2012/7/16 Ángel González <keisial@gmail.com>:
>> 1a) If you want to support character classes, you can do it with pcre:
>> https://github1.jbcj.top:443/http/www.php.net/manual/en/regexp.reference.character-classes.php
> That's more or less what I have thought.
> If it's a string surrounded by square brackets, it's a character class,
> else
> treat as a literal list of characters.
> ] and - can be provided with the old trick of provide "] as first
> character",
> "make - the first or last one".
Right thought. But introducing a new scheme of character-class
identificators or a new kind of describing character-classes is
confusing. As PHP developer I think "Oh no, not again new magic
charsets".
I suggest again to use PCRE for that. The difference to your proposal
is not so big. Examples:
"/[[:alnum:]]/" will return "abc...XYZ0123456789". We can do this also
with "/[a-zA-Z0-9]/". Or "/[a-z0-9]/i". Or "/[[:alpha:][:digit:]]/"
You see: You can do things in much more different ways with PCRE. And
you continue to use this "standard".
[And PCRE supports UTF8. Currently not important. But who knows?]
And maybe we can think about removing the beginning "/[" and the
ending "]/", but a "/" at the end should be optionally possible to add
some regex-parameters (like "/i").
> Having to detect character limits makes it uglier.
Exactly. That's why I think we need not so much magic to the second
parameter. The character-list is just a list of characters. No magic.
We can extent this with a third parameter to tell the function from
which charset it is. And maybe a fourth to tell the random-algorithm,
but I think it's eventually better to have a function for each
algorithm, because that's the way how random currently works.
If I should write it with php this looks like that:
pseudofunction str_random($len, $characters, $encoding = 'ASCII', $algo)
{
$result = '';
$chlen = mb_strlen($characters,$encoding);
for ($i = 0; $i < $len; $i++) {
$result .= mb_substr($characters, myrandom(0, $chlen, $algo),1);
}
return $result;
}
Without testing anything. It's just an idea.

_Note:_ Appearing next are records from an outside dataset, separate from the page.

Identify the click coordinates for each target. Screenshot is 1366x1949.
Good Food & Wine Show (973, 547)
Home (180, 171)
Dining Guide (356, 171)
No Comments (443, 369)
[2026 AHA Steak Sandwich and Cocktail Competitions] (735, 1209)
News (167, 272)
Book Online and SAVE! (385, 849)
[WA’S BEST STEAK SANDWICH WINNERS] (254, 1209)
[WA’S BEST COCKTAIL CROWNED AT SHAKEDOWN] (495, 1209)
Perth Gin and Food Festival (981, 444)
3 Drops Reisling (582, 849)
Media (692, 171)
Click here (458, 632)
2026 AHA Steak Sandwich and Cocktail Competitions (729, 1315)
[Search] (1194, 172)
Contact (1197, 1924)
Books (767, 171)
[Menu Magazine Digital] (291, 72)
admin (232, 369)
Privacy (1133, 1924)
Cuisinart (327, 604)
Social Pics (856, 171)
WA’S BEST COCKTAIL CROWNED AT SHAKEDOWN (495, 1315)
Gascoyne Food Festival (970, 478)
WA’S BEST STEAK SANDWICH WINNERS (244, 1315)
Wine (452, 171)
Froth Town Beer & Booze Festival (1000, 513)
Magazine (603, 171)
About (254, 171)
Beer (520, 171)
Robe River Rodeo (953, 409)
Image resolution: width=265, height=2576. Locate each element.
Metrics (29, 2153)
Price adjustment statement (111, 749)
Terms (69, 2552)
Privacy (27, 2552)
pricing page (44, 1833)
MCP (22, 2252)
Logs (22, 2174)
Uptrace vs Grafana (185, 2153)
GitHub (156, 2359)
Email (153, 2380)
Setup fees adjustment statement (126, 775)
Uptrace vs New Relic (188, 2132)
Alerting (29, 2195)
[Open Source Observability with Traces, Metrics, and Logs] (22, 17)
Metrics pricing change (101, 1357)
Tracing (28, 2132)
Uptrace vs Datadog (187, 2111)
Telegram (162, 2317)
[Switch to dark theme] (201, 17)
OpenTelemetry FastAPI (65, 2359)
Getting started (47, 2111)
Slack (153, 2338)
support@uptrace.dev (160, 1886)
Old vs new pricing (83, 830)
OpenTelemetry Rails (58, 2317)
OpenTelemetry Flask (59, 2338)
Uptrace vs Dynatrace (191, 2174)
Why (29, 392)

This is a working php-function, but $encoding doesn't work (some
stupid error?) and not using $algo:
function str_random($len, $characters, $encoding = 'ASCII', $algo = null)
{
$result = '';
$chlen = mb_strlen($characters,$encoding);
for ($i = 0; $i < $len; $i++) {
$result .= mb_substr($characters, rand(0, $chlen),1);
}
return $result;
}
> About supporting POSIX classes, that could be cool. But you then need a way
> to enumerate them. Note that isalpha() will be provided by the C
> library, so you
> can't count on having its data. It's possible that PCRE, which we bundle,
> contains the needed unicode tables.
It works without thinking as above written in PHP code, but I dunno if
this could be done in C equally.
>> 3. Because generating a string from character-classes is very handy in
>> general for some other things (many string functions have it), I
>> suggest that it is not part of random_string(). Make a new function
>> str_from_character_class(), or if you use pcre like above
>> pcre_str_from_character_class()?
> How would you use such function? If you want to make a string out of them,
Oh, there are many cases to use it.
For example (I renamed the function to "str_charset()", because it is
just a string of a charset):
// Search spacer strings
strpbrk ("Hello World", str_charset('/[\s]/'));
// remove invisible chars at begin or end (not very much sense,
because a regex in this case is maybe faster)
trim("\rblaa\n", str_charset('/[^[:print:]]/'));
// remove invisible chars: when doing this with very big strings it
could be much faster than with regex.
str_replace(str_split(str_charset('/[^[:print:]]/')), "\rblaa\n");
There are many other more or less useful things you can do with a
charset-string. :)
--
Alex Aulbach